INPUT DATA:
++++

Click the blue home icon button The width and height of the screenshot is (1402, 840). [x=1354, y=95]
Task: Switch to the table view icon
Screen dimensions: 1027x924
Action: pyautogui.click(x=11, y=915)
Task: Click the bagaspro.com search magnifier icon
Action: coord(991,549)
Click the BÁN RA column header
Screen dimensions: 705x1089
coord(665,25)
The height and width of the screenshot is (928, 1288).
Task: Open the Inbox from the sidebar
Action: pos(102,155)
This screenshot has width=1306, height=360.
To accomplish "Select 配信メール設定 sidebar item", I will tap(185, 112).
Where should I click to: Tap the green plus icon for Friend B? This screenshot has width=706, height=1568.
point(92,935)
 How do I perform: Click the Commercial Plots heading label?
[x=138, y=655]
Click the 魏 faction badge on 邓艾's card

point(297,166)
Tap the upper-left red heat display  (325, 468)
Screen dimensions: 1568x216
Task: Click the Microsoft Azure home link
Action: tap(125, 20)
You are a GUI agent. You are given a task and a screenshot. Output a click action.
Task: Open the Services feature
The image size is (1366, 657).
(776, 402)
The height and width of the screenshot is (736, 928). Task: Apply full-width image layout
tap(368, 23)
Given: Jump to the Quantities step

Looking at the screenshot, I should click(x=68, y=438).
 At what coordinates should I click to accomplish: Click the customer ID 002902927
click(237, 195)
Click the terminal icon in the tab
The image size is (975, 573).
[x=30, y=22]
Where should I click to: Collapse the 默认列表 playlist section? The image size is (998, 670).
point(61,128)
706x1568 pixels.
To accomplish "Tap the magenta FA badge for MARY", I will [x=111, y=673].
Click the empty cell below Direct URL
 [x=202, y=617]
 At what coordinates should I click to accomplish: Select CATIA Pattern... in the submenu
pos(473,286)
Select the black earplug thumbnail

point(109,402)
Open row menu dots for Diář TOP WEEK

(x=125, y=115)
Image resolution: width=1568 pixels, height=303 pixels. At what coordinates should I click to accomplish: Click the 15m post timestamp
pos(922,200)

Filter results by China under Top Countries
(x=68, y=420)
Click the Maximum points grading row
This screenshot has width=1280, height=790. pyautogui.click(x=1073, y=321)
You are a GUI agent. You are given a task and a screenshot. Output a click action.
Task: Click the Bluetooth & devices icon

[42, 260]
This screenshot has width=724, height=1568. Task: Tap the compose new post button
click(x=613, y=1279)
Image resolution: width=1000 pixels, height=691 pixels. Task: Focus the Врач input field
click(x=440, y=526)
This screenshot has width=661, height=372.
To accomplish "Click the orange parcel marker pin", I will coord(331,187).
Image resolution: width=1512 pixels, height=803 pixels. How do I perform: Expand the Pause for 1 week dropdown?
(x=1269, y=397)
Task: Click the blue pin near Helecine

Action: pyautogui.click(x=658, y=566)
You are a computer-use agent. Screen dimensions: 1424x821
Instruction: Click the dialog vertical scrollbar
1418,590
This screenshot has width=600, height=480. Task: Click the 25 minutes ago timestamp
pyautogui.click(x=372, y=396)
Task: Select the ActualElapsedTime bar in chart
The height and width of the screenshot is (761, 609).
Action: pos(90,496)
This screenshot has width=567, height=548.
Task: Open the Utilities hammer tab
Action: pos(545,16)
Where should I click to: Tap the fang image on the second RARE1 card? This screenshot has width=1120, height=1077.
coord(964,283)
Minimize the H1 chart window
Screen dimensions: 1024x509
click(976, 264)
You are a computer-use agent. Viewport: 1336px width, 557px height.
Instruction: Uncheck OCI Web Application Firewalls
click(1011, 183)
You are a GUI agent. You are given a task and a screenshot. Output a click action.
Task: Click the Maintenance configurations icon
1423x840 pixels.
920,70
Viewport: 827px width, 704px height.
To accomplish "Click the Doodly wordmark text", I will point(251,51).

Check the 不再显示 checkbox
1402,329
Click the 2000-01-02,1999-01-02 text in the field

++++

WHAT IS REQUIRED: Please quote nothing but the lines from the line with "This screenshot has width=600, height=480." through the end of the data above, exactly as written, ends included.

RESPONSE TO THE EXERCISE:
This screenshot has width=600, height=480. Task: Click the 25 minutes ago timestamp
pyautogui.click(x=372, y=396)
Task: Select the ActualElapsedTime bar in chart
The height and width of the screenshot is (761, 609).
Action: pos(90,496)
This screenshot has width=567, height=548.
Task: Open the Utilities hammer tab
Action: pos(545,16)
Where should I click to: Tap the fang image on the second RARE1 card? This screenshot has width=1120, height=1077.
coord(964,283)
Minimize the H1 chart window
Screen dimensions: 1024x509
click(976, 264)
You are a computer-use agent. Viewport: 1336px width, 557px height.
Instruction: Uncheck OCI Web Application Firewalls
click(1011, 183)
You are a GUI agent. You are given a task and a screenshot. Output a click action.
Task: Click the Maintenance configurations icon
1423x840 pixels.
920,70
Viewport: 827px width, 704px height.
To accomplish "Click the Doodly wordmark text", I will point(251,51).

Check the 不再显示 checkbox
1402,329
Click the 2000-01-02,1999-01-02 text in the field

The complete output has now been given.